Battery Discharge Curves
Shape of voltage-vs-capacity curves for major chemistries — how voltage predicts state of charge.
Reference
Voltage at 25 °C, moderate C-rate
| Chemistry | Full V | 50% V | Empty (nominal) | Curve shape |
|---|---|---|---|---|
| Li-ion (NMC) | 4.20 V | 3.80 V | 3.00 V | Gradual drop, knee at ~3.3 V |
| LiFePO₄ | 3.65 V | 3.30 V | 2.50 V | Flat plateau — poor SoC from voltage alone |
| Alkaline (AA) | 1.55 V | 1.25 V | 0.90 V | Sloping |
| NiMH (AA) | 1.40 V | 1.25 V | 1.00 V | Very flat, knee at end |
| Lead-acid 12 V | 12.7 V | 12.2 V | 11.8 V (50% DoD) | Sloping, depends on rest |
| Lithium primary | 3.60 V | 3.30 V | 2.00 V | Long plateau |
Observations
- Flat curves (LiFePO₄, NiMH): voltage is a poor SoC indicator — use coulomb counting.
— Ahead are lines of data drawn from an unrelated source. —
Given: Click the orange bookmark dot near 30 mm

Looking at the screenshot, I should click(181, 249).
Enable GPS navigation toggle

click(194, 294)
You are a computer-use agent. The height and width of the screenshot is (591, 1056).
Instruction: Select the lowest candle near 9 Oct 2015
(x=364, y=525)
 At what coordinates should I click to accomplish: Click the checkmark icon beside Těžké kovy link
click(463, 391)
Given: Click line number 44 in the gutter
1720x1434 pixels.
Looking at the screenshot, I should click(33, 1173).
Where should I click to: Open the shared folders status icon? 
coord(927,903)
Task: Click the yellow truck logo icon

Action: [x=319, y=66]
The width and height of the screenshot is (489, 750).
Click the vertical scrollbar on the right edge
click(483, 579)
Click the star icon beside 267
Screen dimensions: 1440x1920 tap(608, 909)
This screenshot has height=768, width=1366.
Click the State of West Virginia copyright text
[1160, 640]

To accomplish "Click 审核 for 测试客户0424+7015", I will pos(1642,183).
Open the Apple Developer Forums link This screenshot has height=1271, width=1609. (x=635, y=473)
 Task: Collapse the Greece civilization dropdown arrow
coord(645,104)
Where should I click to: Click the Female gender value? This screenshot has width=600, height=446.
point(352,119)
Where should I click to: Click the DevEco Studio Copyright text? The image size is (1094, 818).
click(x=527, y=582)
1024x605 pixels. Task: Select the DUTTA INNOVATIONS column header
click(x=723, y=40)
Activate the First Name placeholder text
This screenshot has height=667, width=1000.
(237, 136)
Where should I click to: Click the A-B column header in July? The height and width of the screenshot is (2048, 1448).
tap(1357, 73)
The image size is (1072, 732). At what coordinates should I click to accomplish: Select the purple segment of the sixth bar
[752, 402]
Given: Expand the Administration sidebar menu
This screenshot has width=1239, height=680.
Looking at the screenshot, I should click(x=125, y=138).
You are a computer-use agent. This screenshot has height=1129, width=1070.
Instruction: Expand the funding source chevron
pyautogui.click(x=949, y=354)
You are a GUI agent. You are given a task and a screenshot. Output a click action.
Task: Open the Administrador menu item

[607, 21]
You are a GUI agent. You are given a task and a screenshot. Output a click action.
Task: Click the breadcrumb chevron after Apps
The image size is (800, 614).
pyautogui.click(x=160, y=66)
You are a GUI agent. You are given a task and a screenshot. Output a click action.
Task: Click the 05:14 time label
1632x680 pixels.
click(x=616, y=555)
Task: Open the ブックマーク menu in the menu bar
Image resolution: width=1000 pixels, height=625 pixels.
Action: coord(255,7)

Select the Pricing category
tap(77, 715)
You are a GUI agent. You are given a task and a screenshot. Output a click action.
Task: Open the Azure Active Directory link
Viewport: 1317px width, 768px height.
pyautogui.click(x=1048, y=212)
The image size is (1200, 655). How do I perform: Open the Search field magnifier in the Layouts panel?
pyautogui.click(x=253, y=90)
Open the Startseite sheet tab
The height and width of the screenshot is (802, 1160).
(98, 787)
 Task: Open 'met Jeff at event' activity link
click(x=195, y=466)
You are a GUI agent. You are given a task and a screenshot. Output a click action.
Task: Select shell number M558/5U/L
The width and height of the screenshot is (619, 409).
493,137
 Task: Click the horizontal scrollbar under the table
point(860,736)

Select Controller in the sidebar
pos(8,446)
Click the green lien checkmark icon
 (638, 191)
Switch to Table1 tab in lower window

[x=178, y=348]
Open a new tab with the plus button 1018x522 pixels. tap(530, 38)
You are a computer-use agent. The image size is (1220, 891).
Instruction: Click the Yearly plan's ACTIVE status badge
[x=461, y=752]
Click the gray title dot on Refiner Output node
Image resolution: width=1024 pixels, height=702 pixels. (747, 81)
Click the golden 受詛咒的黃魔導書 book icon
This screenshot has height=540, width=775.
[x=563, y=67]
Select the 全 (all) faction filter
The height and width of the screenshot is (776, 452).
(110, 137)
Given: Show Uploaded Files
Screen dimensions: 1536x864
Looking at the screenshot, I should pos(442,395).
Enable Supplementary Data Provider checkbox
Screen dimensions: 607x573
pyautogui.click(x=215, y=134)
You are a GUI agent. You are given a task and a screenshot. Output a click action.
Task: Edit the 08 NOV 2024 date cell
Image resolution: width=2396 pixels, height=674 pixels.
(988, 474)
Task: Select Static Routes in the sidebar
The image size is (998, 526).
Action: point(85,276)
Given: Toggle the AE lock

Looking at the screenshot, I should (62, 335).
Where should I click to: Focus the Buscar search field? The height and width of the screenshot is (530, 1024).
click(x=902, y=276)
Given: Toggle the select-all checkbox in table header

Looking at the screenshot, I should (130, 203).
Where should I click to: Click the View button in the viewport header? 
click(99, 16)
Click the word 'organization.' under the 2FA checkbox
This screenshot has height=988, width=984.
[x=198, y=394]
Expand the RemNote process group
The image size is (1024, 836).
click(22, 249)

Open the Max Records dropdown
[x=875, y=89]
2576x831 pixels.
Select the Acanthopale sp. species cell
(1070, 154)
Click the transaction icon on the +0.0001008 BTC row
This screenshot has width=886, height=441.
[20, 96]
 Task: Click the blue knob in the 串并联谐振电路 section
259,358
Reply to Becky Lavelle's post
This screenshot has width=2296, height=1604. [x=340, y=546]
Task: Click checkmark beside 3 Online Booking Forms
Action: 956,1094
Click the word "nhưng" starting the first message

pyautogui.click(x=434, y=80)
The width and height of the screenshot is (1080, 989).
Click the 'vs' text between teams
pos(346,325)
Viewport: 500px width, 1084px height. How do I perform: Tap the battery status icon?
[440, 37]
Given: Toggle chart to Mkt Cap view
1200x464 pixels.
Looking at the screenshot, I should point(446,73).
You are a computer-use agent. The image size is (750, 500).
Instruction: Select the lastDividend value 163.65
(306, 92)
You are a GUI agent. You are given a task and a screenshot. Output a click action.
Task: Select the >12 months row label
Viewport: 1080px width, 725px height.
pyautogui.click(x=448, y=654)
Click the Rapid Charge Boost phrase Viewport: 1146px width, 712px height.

- Sloped curves (Li-ion NMC, lead-acid): voltage reading with load removed gives decent SoC.
- Under load: terminal voltage drops due to internal resistance — wait for it to rest for an "open-circuit" reading.
- Temperature effect: cold batteries show lower voltage and less usable capacity.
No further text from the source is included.